Here are the legal arguments the Court didn’t use to support their conclusion that DOMA is unconstitutional.

First, the court refused to say there is a constitutional right to marry someone of the same gender.  This is significant because the primary political argument of those wanting to redefine marriage is that “marriage equality” is a constitutional right.  Even this court acknowledged that isn’t the case, though I doubt the legal reality will catch up with the campaigns any time soon.  Why let reality get in the way of a good slogan?  Strike one.

Second, the court did not say DOMA violates the equal protection clause of the 14th Amendment.  They certainly discussed the equal protection clause and leaned heavily on some amorphous concept of equality.  However, they refused to go down the well-worn path of equal protection analysis to determine whether DOMA violated it because they knew that they would not find what they were looking for-a reason to throw out DOMA.  Strike two.

Third, the court did not say DOMA violates the Fifth Amendments due process clause.  Due process is the idea that government can’t deny liberty without due process.   Much of the commentary about this case suggests that the Fifth Amendment is the justification the Court used, but in reality they declined to do so.  The majority acknowledged the precedent saying that due process protects substantive rights only when they are deeply rooted in our nation’s history and traditions.  That clearly excludes same-sex “marriage”, which had never existed in any jurisdiction on the planet prior to 14 years ago.

It is the opposite of a deeply rooted substantive right. Strike three.

Fourth, the court did not say that DOMA violates family law jurisdiction. The opinion begins with a red herring discussion of the fact that family law has historically (but not exclusively) been left to states.  The implication the court wanted to create is that DOMA, from its origin, was an overreach of federal power into state matters. Yet it refuses to strike DOMA down on that basis.  Why?  DOMA has never had any impact on state family law and they know that.  To the contrary, it controls only how the federal government allocates federal money and benefits when it comes to marriage, which is clearly within Congress’ power.   Strike four?

So, if there is no constitutional right to same-sex “marriage”, if DOMA doesn’t violate equal protection or due process, nor does it overreach into the state’s domain of family law, then why did they decide that it was unconstitutional for Congress to define marriage as a relationship between a man and a woman and still allow the states to do so?

Because they wanted to.

What is obvious in their language is that they like same-sex marriage. So in place of legal arguments, the Court relied entirely on its belief that their position on gay marriage is morally superior to that of Congress circa 1996.
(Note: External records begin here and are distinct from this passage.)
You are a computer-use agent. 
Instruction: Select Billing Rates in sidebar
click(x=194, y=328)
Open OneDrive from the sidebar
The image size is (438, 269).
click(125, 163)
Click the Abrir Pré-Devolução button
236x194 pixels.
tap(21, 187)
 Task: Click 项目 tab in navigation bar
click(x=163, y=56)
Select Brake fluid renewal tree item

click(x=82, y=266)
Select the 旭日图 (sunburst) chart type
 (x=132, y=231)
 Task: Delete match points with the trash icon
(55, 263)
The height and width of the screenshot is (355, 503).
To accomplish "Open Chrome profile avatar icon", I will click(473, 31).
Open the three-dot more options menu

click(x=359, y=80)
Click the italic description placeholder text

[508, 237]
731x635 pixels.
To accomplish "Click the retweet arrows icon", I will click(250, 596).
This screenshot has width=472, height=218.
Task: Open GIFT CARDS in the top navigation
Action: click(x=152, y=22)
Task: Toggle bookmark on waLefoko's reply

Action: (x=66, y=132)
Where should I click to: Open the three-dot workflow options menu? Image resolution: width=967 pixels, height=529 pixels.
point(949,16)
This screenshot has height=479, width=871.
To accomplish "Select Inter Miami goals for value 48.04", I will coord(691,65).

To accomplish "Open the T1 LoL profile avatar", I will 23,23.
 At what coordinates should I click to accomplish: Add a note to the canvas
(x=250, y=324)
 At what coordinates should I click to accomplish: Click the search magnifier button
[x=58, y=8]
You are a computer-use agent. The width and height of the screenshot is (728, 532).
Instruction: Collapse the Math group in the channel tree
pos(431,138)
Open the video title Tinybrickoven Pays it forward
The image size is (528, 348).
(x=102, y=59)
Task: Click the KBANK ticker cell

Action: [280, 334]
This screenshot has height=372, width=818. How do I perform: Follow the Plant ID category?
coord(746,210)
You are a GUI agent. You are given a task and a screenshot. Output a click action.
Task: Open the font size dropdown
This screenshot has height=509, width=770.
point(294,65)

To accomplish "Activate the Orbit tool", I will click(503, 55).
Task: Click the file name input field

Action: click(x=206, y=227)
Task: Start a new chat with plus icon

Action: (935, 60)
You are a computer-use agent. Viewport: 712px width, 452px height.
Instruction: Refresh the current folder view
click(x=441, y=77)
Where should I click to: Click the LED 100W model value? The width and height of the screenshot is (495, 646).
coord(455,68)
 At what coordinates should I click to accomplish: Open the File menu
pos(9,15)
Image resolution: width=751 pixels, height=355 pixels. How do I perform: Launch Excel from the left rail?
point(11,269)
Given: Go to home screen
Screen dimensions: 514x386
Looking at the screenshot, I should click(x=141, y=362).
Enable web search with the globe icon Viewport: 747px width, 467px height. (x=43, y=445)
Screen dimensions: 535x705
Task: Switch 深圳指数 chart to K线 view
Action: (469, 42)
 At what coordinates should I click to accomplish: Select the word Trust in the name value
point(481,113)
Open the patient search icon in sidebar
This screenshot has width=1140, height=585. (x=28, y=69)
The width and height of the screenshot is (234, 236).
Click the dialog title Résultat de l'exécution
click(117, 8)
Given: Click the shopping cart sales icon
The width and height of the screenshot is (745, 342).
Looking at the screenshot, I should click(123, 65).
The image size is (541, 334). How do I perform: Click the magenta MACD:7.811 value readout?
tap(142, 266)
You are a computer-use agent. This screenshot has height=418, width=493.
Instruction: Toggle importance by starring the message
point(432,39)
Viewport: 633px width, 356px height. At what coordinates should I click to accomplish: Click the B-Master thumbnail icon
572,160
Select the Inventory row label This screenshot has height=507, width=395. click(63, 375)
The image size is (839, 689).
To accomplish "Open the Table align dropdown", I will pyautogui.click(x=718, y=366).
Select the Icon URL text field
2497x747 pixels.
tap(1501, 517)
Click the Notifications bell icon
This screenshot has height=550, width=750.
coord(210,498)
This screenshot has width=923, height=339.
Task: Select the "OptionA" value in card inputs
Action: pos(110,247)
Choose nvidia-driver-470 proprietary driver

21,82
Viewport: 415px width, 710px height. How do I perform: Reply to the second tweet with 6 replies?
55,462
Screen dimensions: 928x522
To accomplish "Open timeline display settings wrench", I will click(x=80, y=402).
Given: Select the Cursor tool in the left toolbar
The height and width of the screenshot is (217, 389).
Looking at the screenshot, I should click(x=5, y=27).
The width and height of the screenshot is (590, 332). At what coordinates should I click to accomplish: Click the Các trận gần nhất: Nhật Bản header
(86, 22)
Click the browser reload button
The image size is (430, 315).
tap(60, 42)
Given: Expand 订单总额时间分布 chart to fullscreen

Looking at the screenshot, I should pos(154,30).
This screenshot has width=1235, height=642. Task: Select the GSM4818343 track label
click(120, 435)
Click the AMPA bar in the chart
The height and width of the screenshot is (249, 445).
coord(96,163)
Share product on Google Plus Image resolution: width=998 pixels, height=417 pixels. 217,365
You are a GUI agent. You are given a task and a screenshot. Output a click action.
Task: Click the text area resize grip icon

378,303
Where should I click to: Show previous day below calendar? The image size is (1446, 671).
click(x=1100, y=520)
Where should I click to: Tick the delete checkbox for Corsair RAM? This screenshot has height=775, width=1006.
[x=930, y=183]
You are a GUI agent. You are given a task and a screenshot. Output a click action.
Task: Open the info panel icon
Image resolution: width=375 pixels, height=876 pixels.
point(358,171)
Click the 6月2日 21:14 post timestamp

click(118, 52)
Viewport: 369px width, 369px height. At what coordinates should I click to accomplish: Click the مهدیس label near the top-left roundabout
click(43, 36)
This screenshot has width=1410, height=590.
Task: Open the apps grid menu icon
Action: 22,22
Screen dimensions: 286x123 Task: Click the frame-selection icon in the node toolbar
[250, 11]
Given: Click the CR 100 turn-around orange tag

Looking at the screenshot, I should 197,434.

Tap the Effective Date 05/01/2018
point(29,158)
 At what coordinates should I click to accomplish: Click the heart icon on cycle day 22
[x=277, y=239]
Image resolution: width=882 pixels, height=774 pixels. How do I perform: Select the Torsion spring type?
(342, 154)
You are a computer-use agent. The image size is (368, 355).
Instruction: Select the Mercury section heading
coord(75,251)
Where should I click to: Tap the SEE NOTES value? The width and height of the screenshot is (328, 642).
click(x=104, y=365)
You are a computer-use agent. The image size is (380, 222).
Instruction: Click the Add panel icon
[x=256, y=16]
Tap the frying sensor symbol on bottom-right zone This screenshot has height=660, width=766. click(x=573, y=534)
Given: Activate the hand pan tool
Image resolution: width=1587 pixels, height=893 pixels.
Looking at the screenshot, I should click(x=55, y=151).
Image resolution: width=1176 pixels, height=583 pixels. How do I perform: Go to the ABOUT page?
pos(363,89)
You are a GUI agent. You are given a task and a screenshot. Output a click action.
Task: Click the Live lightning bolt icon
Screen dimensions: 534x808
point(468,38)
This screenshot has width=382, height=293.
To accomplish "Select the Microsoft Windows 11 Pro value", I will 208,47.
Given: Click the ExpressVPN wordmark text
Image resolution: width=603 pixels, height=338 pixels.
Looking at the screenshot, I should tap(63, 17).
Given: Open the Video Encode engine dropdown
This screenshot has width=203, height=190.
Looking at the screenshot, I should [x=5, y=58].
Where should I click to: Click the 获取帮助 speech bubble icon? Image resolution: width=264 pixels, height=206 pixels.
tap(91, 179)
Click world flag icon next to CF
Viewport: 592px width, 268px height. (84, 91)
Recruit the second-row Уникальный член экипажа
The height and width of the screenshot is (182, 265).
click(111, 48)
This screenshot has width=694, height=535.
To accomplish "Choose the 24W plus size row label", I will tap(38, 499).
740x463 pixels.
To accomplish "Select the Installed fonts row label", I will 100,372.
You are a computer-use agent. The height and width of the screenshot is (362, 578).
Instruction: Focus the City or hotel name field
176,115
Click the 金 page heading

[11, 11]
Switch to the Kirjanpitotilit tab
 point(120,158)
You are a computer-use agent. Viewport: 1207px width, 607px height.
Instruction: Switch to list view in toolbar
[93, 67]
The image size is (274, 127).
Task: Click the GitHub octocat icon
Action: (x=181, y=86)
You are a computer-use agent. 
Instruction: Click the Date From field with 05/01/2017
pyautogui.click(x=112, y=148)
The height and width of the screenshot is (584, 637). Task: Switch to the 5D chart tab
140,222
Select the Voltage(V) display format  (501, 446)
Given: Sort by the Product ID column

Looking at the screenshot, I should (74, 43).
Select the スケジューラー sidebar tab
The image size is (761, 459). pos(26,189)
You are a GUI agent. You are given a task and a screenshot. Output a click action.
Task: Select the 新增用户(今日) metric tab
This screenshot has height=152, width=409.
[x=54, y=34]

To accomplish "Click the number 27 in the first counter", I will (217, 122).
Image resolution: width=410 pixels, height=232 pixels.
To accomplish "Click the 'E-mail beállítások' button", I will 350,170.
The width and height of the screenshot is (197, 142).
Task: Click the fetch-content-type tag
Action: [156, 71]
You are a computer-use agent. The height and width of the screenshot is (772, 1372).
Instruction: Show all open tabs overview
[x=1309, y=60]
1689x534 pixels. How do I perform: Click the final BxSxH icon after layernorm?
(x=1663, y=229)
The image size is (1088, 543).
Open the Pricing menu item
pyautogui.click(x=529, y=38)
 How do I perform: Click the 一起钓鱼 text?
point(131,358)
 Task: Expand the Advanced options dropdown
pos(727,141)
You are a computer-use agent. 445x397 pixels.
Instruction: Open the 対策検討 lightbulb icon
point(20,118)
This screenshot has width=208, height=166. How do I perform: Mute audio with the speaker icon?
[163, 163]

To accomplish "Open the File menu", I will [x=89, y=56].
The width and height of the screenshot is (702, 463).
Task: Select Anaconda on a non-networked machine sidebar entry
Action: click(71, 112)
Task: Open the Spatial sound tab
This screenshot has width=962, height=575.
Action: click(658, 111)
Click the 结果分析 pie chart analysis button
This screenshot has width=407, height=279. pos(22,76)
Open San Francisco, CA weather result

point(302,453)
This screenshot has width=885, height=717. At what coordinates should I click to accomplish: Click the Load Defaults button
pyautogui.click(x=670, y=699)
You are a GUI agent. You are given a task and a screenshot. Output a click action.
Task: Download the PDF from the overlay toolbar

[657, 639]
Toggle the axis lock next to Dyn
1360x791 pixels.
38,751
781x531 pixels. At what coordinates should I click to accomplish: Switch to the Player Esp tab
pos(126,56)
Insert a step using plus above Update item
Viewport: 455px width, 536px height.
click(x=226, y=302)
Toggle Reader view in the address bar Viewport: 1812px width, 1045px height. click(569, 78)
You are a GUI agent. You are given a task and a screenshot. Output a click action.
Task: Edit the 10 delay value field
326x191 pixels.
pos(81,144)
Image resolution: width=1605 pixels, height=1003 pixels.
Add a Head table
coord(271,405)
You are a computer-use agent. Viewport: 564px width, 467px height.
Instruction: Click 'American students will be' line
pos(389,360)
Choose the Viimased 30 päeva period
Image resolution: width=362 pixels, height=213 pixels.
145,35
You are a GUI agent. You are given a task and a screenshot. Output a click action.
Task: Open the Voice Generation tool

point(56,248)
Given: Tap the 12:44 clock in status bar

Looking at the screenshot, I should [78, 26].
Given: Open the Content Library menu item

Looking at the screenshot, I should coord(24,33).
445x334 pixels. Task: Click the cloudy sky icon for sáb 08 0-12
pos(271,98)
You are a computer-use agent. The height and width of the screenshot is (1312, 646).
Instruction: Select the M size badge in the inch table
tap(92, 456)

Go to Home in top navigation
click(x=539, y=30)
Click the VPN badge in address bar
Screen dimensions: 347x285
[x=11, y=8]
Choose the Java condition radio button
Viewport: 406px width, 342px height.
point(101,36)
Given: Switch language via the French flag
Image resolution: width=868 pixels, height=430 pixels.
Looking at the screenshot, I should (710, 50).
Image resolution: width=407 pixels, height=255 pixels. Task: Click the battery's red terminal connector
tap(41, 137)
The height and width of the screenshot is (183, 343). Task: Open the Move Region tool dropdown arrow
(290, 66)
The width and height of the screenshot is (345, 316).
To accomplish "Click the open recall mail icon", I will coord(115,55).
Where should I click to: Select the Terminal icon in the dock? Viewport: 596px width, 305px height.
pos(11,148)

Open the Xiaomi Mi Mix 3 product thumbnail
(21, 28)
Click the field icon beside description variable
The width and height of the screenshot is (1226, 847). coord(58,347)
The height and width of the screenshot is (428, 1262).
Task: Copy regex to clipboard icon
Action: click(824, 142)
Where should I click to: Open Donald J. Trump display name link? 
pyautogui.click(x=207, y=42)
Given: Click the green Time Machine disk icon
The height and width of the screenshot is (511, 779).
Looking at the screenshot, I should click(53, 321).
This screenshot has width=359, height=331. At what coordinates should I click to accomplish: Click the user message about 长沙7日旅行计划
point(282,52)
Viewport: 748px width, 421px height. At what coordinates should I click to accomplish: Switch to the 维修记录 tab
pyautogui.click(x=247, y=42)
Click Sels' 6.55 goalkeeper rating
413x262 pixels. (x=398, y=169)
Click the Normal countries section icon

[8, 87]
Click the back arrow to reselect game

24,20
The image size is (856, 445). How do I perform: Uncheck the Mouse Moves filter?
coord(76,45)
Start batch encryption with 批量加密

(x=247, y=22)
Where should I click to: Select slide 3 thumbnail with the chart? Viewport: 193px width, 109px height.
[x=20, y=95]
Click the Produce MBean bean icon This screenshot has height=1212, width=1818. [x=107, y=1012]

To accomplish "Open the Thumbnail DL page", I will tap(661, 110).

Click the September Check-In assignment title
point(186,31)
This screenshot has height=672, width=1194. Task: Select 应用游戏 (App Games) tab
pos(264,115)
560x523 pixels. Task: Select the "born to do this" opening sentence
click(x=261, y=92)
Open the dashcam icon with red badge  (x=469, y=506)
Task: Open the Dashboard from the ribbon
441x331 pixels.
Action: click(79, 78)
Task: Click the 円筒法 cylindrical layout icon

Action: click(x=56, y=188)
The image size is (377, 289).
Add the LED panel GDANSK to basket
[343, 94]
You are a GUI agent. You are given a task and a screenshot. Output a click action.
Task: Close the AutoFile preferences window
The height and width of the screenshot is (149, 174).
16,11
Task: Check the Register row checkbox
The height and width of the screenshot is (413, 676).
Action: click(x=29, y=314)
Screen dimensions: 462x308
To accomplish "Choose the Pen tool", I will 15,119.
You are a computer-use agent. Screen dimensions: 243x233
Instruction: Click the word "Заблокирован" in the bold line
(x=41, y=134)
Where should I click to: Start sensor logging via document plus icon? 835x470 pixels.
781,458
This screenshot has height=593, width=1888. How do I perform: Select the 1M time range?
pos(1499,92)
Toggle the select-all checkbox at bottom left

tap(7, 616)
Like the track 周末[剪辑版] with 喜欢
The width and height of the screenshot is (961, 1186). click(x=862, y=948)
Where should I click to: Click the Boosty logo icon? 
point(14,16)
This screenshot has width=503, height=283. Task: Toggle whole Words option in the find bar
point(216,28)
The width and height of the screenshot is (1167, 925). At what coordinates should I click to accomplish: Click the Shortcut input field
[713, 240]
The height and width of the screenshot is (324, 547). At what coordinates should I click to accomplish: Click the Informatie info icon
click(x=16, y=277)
From their perspective, DOMA must have been motivated by a “bare desire to harm,” or “to disparage and to injure.”  They further explained that its sole purpose and effect is to “impose inequality,” to deny “equal dignity,” and “humiliate.”

What more of an explanation do you need, bigot?

In the place of legal reasoning, the court effectively creates a precedent for doing whatever it want so long as it feels justified.  If you are more interested in the outcome than respecting our separation of powers, that’s precisely what you were looking for. Lawsuits claiming state DOMA’s are unconstitutional have repeatedly failed because there is no legal precedent to support their position.  However, new legal challenges to state DOMA’s are likely to ensue and we can be sure that those lawsuits will quote liberally from the majorities’ sermon/opinion in this case.

The strange scenario they left us with, in which federal tax law is now different from state to state, and where it is constitutional for a state to define marriage as a relationship between a man and a woman but unconstitutional for Congress to do the same, is the work of a political body trying to reach a political outcome.   The problem is, that isn’t what the Supreme Court is supposed to do.

All the while, they assure us that they were not trying to say that there is a constitutional right to same-sex “marriage”.

Justice Scalia’s response to this position in his dissent will close this discussion well:

“It takes real cheek for today’s majority to assure us, as it is going out the door, that a constitutional requirement to give formal recognition to same-sex marriage is not at issue here-when what has preceded that assurance is a lecture on how superior the majority’s moral judgment in favor of same-sex marriage is to the Congress’s hateful moral judgment against it. I promise you this: The only thing that will “confine” the Court’s holding is its sense of what it can get away with.”